PROBLEM TO WORK ON: Could you reproduce, from the records below, everything from the line with "Click the Lion Energy site favicon" down to the line with "Task: Choose 自由职业者 applicant type", keeping both of those lines and changing nothing?
####
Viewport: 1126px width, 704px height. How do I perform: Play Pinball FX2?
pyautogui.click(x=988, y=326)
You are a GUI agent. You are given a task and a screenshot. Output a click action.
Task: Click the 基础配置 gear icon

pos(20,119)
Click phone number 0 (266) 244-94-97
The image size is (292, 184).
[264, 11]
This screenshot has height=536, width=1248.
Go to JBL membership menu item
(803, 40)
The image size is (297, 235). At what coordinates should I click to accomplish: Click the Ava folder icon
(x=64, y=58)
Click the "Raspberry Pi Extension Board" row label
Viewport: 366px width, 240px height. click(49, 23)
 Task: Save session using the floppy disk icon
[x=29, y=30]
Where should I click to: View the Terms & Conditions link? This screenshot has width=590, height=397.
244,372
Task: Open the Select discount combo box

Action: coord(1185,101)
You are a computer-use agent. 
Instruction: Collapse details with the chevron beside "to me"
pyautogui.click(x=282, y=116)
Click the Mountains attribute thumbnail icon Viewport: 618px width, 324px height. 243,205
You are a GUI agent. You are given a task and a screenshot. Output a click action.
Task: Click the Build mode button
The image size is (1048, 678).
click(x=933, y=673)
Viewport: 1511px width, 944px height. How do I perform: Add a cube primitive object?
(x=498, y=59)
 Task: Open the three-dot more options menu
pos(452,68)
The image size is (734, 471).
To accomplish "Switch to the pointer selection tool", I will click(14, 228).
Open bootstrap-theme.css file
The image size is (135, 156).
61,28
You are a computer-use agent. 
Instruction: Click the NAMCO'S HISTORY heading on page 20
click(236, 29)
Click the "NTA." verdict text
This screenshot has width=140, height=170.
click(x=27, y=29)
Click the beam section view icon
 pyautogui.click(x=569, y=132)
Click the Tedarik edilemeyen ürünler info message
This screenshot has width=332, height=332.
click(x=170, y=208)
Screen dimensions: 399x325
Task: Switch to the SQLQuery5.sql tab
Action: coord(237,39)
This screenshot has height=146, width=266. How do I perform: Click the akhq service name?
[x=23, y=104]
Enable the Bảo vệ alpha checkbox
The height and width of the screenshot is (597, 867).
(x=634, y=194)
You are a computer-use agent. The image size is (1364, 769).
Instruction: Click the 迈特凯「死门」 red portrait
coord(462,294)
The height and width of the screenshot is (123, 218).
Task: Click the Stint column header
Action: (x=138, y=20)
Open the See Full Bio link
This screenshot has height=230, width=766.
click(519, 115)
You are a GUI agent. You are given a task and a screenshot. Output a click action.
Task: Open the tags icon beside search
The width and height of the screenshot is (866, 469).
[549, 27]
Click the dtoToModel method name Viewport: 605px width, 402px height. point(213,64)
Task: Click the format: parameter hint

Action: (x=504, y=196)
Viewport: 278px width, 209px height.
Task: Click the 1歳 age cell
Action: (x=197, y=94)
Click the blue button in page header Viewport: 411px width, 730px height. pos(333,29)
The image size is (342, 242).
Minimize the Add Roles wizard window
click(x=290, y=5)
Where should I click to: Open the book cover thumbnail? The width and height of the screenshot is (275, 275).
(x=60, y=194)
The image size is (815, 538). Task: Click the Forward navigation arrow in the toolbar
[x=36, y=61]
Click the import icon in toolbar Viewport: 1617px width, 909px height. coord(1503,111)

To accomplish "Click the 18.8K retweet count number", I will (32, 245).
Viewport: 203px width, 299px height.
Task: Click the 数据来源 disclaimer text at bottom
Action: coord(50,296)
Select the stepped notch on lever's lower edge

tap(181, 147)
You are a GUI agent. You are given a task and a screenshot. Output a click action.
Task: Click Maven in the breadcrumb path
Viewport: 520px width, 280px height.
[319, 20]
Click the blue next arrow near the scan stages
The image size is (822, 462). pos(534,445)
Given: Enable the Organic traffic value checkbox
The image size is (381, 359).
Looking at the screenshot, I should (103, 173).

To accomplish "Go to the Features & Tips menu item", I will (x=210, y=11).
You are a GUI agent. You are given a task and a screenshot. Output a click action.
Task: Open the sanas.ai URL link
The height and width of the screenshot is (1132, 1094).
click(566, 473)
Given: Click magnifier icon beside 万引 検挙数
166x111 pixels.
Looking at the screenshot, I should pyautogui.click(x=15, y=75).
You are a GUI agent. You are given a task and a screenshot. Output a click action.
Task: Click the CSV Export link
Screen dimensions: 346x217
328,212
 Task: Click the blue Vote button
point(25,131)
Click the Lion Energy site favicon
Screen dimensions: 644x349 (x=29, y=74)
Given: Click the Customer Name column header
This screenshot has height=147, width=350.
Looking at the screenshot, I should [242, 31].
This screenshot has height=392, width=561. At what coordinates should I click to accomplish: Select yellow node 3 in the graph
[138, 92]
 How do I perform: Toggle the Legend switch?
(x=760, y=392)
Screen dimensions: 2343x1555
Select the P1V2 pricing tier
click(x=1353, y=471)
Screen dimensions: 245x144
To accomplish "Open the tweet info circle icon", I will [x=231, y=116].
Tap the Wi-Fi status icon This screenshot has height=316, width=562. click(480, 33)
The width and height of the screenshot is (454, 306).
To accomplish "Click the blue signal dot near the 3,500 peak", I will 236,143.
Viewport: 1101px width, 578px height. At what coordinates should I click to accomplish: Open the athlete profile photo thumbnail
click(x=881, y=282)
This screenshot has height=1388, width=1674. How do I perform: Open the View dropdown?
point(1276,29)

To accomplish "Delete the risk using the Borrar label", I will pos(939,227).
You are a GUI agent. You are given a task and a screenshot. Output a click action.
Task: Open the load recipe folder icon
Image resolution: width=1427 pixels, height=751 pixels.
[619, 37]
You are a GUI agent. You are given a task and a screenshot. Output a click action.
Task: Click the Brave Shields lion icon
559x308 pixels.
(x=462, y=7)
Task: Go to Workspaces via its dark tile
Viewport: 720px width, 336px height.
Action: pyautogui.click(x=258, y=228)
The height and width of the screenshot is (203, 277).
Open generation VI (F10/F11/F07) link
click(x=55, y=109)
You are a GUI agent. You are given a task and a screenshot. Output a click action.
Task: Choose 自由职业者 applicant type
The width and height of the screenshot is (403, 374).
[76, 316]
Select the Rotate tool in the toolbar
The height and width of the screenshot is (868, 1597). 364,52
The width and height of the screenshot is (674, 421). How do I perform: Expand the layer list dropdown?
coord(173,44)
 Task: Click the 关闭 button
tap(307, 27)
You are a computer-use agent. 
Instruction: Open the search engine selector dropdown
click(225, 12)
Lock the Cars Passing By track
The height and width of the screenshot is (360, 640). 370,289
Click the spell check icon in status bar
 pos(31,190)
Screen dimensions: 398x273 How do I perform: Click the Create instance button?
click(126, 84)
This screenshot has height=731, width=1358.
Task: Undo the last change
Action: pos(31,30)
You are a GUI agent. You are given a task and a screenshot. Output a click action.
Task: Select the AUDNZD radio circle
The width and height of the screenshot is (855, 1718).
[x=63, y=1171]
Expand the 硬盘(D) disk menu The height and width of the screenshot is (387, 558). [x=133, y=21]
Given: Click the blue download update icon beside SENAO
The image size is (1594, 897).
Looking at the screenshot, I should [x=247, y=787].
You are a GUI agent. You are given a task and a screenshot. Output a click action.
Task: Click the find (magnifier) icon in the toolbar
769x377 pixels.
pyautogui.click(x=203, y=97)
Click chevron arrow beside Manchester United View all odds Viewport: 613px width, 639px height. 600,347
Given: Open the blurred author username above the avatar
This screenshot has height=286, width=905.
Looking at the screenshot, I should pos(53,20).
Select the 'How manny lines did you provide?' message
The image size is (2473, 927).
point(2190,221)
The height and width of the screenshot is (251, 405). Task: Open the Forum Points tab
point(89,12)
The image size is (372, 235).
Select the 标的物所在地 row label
####
SOLUTION FOR THIS PROBLEM:
Click the Lion Energy site favicon
Screen dimensions: 644x349 (x=29, y=74)
Given: Click the Customer Name column header
This screenshot has height=147, width=350.
Looking at the screenshot, I should [242, 31].
This screenshot has height=392, width=561. At what coordinates should I click to accomplish: Select yellow node 3 in the graph
[138, 92]
 How do I perform: Toggle the Legend switch?
(x=760, y=392)
Screen dimensions: 2343x1555
Select the P1V2 pricing tier
click(x=1353, y=471)
Screen dimensions: 245x144
To accomplish "Open the tweet info circle icon", I will [x=231, y=116].
Tap the Wi-Fi status icon This screenshot has height=316, width=562. click(480, 33)
The width and height of the screenshot is (454, 306).
To accomplish "Click the blue signal dot near the 3,500 peak", I will 236,143.
Viewport: 1101px width, 578px height. At what coordinates should I click to accomplish: Open the athlete profile photo thumbnail
click(x=881, y=282)
This screenshot has height=1388, width=1674. How do I perform: Open the View dropdown?
point(1276,29)

To accomplish "Delete the risk using the Borrar label", I will pos(939,227).
You are a GUI agent. You are given a task and a screenshot. Output a click action.
Task: Open the load recipe folder icon
Image resolution: width=1427 pixels, height=751 pixels.
[619, 37]
You are a GUI agent. You are given a task and a screenshot. Output a click action.
Task: Click the Brave Shields lion icon
559x308 pixels.
(x=462, y=7)
Task: Go to Workspaces via its dark tile
Viewport: 720px width, 336px height.
Action: pyautogui.click(x=258, y=228)
The height and width of the screenshot is (203, 277).
Open generation VI (F10/F11/F07) link
click(x=55, y=109)
You are a GUI agent. You are given a task and a screenshot. Output a click action.
Task: Choose 自由职业者 applicant type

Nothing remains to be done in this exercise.